(Beginning of Input for this task)
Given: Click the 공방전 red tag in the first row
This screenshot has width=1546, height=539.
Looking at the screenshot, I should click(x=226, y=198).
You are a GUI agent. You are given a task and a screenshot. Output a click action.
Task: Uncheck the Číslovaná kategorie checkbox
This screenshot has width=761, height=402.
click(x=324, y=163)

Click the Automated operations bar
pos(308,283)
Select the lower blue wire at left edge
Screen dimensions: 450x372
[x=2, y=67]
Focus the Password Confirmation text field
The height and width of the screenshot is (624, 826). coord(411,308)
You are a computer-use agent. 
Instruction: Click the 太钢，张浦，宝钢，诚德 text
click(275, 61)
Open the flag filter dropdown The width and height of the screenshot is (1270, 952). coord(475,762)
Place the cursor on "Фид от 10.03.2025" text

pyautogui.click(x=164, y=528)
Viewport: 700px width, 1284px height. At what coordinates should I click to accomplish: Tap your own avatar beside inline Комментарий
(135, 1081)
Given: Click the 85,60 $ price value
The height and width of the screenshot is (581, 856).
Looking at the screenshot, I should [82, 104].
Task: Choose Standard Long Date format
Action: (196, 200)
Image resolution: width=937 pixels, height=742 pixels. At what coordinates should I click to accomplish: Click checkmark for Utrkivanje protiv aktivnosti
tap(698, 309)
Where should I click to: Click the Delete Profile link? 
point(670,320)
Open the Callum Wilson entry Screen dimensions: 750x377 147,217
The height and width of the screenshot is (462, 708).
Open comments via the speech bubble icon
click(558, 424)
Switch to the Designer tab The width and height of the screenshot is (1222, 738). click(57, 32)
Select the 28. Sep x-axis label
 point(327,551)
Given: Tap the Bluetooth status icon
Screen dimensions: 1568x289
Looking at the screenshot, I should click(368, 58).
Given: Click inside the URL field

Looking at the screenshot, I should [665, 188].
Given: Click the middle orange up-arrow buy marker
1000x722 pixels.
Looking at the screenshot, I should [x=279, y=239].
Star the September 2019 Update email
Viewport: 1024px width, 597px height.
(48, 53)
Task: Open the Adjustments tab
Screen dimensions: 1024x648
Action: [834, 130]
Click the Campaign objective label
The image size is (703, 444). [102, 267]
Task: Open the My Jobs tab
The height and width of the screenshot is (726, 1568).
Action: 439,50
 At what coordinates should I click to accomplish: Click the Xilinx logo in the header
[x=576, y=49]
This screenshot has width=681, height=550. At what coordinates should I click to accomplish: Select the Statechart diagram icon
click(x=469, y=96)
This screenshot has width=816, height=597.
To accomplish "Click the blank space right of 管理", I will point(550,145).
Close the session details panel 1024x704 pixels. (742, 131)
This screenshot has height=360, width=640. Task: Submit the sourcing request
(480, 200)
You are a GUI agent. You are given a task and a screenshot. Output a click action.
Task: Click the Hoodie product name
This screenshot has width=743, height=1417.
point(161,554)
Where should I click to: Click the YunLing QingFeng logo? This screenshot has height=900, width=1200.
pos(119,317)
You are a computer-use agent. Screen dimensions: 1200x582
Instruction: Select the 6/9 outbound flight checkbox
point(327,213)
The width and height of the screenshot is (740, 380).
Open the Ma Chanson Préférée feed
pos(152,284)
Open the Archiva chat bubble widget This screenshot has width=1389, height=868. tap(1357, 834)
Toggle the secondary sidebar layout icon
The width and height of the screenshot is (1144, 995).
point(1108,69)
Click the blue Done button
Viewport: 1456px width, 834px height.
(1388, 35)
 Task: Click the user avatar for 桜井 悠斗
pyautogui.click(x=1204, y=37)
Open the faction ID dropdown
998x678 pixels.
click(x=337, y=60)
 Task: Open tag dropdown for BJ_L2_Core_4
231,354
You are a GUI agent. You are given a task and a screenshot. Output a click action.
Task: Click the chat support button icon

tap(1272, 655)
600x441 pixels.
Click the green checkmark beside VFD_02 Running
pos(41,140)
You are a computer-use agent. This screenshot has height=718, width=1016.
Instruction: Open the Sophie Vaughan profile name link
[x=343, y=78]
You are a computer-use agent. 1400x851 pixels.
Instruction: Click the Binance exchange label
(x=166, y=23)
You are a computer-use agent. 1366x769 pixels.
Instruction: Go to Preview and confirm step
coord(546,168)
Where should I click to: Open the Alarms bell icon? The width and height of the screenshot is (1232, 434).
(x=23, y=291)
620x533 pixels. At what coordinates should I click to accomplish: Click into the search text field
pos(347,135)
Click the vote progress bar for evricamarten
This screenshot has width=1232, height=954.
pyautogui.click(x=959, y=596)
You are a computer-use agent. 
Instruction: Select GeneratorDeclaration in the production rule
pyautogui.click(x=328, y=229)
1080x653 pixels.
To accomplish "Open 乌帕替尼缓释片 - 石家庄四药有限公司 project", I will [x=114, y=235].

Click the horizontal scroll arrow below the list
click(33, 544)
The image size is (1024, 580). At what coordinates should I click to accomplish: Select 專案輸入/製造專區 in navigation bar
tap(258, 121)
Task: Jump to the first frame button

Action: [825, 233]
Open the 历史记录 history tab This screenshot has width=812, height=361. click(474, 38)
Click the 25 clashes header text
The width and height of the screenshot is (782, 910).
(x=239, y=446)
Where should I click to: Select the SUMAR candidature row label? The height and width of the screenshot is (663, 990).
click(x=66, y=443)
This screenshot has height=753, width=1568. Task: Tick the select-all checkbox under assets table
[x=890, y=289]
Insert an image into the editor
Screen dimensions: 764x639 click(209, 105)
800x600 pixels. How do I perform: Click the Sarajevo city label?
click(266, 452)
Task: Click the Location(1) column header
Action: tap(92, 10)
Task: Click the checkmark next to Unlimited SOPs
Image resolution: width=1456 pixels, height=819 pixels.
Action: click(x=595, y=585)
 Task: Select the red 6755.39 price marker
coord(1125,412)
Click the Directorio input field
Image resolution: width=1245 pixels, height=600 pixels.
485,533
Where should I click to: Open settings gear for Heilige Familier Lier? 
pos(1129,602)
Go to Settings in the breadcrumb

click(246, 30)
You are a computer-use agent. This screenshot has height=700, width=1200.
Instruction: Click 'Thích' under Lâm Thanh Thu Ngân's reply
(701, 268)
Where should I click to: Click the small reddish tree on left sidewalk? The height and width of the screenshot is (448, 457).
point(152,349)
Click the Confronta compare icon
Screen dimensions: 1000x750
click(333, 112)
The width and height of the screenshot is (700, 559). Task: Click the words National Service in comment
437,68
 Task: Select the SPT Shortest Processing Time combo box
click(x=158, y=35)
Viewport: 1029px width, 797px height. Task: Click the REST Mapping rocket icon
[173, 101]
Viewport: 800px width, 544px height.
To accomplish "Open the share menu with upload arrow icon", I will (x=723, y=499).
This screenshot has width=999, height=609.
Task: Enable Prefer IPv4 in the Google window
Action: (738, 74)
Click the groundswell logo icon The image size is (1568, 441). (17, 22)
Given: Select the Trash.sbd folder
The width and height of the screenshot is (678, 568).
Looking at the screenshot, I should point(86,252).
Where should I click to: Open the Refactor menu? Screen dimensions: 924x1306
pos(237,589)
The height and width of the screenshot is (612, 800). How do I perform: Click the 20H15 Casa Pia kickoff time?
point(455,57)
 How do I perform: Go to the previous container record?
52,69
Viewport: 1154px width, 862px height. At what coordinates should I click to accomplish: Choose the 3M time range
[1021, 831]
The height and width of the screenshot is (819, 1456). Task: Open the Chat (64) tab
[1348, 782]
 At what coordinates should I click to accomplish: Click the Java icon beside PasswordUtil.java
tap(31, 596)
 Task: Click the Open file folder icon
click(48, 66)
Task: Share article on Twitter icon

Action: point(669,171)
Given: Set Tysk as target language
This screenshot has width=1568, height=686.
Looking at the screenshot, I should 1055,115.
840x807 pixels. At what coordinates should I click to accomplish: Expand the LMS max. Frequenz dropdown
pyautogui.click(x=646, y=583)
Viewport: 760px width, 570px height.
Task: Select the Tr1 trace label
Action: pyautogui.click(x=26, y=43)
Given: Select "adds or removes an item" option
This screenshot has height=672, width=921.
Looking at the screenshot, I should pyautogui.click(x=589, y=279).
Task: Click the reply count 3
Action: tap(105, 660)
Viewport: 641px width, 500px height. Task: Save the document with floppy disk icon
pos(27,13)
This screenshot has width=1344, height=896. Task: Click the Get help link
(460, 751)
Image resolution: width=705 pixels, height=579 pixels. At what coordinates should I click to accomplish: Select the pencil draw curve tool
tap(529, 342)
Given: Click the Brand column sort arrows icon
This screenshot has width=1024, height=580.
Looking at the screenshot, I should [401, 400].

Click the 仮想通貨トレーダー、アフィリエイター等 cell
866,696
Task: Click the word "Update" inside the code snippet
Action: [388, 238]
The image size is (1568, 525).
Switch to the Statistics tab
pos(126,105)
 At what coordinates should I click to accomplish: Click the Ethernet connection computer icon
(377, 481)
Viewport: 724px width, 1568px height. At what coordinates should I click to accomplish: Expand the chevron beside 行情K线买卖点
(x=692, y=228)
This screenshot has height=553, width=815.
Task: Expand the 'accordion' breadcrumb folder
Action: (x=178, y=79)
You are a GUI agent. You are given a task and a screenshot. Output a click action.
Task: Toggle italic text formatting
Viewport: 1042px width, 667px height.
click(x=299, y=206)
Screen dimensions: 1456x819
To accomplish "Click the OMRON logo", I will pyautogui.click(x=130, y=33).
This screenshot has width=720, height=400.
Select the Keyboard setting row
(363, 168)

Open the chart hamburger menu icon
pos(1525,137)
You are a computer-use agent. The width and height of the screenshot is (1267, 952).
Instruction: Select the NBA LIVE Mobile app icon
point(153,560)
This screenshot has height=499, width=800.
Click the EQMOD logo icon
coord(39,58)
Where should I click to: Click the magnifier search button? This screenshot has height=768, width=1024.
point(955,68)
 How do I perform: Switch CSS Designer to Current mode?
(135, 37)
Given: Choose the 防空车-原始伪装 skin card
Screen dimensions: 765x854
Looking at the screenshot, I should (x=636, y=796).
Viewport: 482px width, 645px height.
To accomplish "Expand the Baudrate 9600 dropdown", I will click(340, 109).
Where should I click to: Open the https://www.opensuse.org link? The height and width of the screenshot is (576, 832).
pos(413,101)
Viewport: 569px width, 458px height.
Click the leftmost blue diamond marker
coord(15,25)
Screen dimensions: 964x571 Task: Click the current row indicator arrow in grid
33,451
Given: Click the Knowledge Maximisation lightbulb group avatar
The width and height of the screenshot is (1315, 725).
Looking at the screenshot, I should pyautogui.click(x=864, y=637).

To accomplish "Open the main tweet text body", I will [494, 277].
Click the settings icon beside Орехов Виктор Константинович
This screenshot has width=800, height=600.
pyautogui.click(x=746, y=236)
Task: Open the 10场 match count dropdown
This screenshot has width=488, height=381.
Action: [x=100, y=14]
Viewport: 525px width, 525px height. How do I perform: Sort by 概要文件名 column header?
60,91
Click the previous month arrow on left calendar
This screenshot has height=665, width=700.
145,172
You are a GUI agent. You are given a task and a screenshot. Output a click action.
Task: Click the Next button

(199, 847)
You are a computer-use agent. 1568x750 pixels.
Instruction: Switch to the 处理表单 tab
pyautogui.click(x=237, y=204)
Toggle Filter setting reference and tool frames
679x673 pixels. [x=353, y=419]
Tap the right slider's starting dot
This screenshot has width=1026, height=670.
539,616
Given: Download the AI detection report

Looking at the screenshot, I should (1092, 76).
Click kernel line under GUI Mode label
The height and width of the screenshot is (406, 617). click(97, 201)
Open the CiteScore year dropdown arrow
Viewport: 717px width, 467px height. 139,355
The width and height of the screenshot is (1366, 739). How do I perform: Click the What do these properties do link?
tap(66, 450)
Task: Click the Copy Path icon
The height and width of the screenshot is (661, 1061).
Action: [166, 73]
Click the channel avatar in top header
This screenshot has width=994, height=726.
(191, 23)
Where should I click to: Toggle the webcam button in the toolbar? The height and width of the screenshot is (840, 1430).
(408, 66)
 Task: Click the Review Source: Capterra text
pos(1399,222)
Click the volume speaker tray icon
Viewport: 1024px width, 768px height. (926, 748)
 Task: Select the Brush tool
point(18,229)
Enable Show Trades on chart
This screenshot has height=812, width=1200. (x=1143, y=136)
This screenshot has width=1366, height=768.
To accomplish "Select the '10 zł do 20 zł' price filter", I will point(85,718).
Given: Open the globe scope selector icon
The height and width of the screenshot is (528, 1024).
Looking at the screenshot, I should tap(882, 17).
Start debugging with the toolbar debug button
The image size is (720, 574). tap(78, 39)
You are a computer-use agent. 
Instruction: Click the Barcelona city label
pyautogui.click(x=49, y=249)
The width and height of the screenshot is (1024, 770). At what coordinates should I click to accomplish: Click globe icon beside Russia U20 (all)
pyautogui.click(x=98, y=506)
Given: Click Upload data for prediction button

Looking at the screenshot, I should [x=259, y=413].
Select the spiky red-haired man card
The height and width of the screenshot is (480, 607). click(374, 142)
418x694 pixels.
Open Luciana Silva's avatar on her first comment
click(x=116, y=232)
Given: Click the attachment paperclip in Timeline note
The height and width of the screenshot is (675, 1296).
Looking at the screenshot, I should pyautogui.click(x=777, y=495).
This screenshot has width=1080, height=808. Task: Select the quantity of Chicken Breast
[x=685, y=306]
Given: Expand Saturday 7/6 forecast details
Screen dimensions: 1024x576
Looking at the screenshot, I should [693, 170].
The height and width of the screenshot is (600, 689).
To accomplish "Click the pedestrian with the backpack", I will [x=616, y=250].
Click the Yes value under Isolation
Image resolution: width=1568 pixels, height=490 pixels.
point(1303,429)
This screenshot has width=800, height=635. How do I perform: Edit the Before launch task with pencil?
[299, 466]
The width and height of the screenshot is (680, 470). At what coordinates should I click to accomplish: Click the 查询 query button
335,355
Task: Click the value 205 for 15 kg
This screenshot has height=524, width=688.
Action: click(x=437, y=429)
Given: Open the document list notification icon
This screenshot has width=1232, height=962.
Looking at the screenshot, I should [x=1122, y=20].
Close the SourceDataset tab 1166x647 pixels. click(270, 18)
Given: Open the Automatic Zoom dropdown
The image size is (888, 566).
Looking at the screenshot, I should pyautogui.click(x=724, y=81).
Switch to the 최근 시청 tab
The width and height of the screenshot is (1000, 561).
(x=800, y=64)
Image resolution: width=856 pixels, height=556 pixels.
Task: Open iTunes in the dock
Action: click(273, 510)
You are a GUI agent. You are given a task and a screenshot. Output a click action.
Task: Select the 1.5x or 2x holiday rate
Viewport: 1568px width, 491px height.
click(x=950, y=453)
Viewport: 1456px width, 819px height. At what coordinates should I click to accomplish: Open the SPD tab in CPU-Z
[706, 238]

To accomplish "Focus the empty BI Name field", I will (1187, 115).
(End of Input for this task)
**Exercise description**
Retype the entries above exactly, but only from the line containing "Task: Toggle italic text formatting" through the line containing "Given: Choose the 防空车-原始伪装 skin card", both included.

**Reply**
Task: Toggle italic text formatting
Viewport: 1042px width, 667px height.
click(x=299, y=206)
Screen dimensions: 1456x819
To accomplish "Click the OMRON logo", I will pyautogui.click(x=130, y=33).
This screenshot has width=720, height=400.
Select the Keyboard setting row
(363, 168)

Open the chart hamburger menu icon
pos(1525,137)
You are a computer-use agent. The width and height of the screenshot is (1267, 952).
Instruction: Select the NBA LIVE Mobile app icon
point(153,560)
This screenshot has height=499, width=800.
Click the EQMOD logo icon
coord(39,58)
Where should I click to: Click the magnifier search button? This screenshot has height=768, width=1024.
point(955,68)
 How do I perform: Switch CSS Designer to Current mode?
(135, 37)
Given: Choose the 防空车-原始伪装 skin card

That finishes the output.